The ‘multi-generational’ study by Brake and Evenson,4 which found no adverse effect, is widely seen as the most comparable to Ermakova’s study,2,3 though that’s far from being the case. Brake and Evenson used mice, not rats; more importantly, the experiment did not involve trans-generational feeding with RR soya. The misleading term ‘multi-generational’ merely refers to breeding the mice for three generations, and carrying out a separate feeding experiment for each generation. The study was otherwise also fatally flawed and we are surprised it got through peer review.

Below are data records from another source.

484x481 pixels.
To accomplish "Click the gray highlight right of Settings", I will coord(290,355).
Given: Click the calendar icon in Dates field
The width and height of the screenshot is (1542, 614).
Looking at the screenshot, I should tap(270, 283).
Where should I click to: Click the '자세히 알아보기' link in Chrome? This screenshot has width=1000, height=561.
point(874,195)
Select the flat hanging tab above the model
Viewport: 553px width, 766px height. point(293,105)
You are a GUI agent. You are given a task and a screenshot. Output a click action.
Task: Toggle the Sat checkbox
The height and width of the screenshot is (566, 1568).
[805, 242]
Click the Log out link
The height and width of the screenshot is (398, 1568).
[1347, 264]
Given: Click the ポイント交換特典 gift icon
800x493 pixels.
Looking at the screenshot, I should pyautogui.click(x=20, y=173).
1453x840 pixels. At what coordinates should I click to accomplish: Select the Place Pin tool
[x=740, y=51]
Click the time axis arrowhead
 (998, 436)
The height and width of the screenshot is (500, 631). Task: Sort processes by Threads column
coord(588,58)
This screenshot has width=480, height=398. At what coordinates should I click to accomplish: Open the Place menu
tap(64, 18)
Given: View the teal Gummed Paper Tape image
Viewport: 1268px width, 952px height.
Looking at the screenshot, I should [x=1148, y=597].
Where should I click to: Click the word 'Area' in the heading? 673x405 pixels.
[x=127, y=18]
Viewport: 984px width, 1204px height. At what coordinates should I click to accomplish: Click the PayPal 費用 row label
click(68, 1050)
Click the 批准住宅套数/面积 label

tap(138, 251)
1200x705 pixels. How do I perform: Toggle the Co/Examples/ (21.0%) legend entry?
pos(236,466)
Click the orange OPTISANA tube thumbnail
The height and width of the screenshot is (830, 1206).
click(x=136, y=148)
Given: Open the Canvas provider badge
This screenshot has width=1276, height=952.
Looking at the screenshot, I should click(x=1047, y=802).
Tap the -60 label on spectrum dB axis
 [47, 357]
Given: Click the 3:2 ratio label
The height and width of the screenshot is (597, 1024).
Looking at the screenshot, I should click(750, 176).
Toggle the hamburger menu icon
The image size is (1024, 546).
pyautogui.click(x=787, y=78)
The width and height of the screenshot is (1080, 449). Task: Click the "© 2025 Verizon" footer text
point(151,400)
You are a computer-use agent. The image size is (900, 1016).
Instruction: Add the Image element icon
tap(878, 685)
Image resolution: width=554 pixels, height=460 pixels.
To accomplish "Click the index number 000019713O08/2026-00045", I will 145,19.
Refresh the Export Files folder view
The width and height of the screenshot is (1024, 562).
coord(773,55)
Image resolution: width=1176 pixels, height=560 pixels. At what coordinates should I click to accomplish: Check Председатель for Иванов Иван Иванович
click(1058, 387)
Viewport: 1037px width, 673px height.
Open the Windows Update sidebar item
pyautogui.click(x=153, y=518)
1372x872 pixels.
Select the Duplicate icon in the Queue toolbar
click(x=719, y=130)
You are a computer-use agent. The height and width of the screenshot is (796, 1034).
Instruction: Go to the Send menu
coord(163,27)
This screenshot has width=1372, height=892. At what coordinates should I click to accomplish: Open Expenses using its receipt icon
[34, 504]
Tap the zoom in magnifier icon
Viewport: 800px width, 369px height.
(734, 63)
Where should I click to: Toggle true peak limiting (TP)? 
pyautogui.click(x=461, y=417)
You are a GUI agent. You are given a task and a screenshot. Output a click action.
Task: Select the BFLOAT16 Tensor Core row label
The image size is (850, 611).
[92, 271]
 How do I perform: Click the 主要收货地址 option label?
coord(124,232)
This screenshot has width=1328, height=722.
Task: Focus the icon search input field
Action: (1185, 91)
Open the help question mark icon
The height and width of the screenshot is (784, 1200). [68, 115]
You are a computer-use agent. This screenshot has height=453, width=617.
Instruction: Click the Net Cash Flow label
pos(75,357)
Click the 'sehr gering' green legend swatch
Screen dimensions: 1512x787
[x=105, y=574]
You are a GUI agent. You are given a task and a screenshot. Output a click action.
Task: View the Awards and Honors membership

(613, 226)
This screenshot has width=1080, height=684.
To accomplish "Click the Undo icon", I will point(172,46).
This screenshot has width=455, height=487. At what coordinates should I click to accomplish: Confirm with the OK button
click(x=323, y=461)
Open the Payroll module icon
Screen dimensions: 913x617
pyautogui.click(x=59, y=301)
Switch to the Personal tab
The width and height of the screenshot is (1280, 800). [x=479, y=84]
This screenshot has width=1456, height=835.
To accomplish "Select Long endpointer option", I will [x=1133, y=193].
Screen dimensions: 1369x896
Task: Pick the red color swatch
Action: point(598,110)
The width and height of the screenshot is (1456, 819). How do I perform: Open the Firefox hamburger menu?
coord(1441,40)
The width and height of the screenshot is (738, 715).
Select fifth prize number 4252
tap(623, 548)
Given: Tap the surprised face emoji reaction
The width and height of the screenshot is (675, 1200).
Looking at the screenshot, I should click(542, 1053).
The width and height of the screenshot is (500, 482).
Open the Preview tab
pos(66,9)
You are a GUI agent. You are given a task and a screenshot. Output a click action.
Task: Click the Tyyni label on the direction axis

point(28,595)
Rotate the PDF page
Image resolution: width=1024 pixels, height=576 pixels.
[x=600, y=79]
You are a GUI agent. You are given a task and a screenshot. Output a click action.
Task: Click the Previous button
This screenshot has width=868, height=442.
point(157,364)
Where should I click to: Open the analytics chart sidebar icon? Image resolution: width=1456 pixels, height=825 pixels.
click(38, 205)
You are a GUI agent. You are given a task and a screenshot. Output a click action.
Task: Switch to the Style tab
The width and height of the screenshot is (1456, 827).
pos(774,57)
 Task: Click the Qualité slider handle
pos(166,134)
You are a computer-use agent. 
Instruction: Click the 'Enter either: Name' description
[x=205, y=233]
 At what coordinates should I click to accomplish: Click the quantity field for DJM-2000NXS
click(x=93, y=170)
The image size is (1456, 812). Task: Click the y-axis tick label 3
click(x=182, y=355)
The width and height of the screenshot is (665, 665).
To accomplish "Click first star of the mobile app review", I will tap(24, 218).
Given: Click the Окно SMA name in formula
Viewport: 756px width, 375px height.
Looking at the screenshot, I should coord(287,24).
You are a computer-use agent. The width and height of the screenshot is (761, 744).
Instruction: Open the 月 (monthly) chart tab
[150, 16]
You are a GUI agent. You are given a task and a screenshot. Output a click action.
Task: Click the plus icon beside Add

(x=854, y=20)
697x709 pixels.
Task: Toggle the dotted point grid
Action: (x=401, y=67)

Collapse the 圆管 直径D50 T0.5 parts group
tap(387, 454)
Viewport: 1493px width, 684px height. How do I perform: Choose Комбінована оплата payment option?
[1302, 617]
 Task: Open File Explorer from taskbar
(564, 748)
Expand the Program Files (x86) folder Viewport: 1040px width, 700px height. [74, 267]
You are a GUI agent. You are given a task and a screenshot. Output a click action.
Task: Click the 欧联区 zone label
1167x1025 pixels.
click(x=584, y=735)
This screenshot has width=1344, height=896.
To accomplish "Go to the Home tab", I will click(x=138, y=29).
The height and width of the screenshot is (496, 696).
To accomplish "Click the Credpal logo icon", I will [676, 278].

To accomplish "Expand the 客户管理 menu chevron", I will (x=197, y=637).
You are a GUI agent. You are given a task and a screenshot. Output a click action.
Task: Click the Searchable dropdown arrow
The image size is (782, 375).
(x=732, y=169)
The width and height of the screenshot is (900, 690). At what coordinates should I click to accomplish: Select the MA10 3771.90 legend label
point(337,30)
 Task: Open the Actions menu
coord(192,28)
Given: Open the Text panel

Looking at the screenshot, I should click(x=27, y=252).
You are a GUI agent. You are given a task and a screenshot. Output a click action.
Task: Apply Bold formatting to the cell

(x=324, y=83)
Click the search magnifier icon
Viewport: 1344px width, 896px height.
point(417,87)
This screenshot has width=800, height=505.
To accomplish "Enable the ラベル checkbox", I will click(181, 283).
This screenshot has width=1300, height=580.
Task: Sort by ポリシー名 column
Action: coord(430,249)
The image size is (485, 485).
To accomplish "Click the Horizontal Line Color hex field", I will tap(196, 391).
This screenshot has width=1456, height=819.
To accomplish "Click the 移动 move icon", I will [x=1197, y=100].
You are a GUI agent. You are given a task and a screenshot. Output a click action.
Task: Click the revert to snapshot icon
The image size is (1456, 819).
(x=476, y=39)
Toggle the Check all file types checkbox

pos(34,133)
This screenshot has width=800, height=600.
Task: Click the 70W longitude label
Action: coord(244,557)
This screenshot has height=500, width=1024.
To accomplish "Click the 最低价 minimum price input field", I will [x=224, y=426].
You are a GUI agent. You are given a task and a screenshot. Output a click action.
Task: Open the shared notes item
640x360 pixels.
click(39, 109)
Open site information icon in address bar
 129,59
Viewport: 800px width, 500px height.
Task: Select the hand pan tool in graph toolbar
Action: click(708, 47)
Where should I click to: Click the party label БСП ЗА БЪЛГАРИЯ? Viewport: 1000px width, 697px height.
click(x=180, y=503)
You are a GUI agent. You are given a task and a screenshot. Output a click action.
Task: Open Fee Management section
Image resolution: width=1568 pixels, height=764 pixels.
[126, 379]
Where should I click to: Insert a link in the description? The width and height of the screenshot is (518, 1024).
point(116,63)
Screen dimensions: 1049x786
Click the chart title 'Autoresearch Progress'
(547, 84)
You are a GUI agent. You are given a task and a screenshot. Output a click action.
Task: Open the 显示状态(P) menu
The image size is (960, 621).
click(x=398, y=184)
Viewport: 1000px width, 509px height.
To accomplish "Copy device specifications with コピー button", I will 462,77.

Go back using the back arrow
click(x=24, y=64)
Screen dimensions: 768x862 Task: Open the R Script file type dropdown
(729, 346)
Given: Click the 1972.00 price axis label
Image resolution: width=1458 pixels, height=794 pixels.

It claimed to have used a batch of RR soya harvested in a middle of a certain field in South Dakota, processed by a commercial company, and fed to mice of indeterminate age and body weight. The compositions of the RR and conventional soy-formulated diets were remarkably similar; so much so that 59 of the 78 components listed were identical to 2 or 3 significant figures, and the rest differed so slightly that they would have been within standard errors. Could it be that the researchers have been feeding both groups the same diet? No evidence was provided to indicate that the two diets were different; no PCR tests were performed to ascertain that one contained RR soya and the other conventional soya. If there is any doubt that Ermakova had fed RR soya to her rats, at least she has provided PCR data documenting that transgenic soya was fed to the experimental group and non-transgenic soya to the controls.7
The Brake and Evenson study, like many other ‘peer-reviewed’ published studies claiming no adverse health impacts, suffers from at least as many flaws as the largely unpublished study of Ermakova, if not more. This tells us that journals including Nature Biotechnology are applying different, mainly uncritical, criteria in favour of papers and commentaries claiming to find no adverse impacts.
More disturbing still, our regulators too, have been equally uncritical, if not systematically biased in accepting flawed data and unsubstantiated claims of safety in unpublished reports submitted by companies seeking market approval for a whole range of GM food and feed while ignoring and dismissing a long string of evidence preceding Ermakova’s findings suggesting that the GM technology may be inherently hazardous, as we have documented elsewhere.8
A recent case in point is Monsanto’s feeding study submitted in 2003 to the European Food Safety Authority (EFSA) for market approval of its GM maize MON 863 that claimed to find no adverse impacts. Independent review9 however, found serious flaws in the study at every stage, from experimental design, to data collection, reporting and analysis. Monsanto, supported by EFSA, kept the study from public scrutiny under a false claim of confidential business information until a German court order forced Monsanto to release the full report in 2005. Monsanto published the study in 2006,10 restating its position that the significant differences between transgenic and non-transgenic fed groups were “not biologically meaningful.” But a reanalysis of the data using the appropriate statistical tests and found signs of toxicity to the liver and kidney of rats fed the GM maize.11
Nature Biotechnology, like our regulators, have forgotten that the safety of RR soya is a matter of public health, and any new data suggesting it might not be safe should be taken most seriously, especially as one commentary puts it,12 “the prior research is inconclusive at best.” The ‘interview’ with Ermakova and the follow-up in which Chassy et al are given the last word indicates that, “Nature Biotechnology has for some time been unclear where the line that traditionally separates trade magazines from science journals lies.”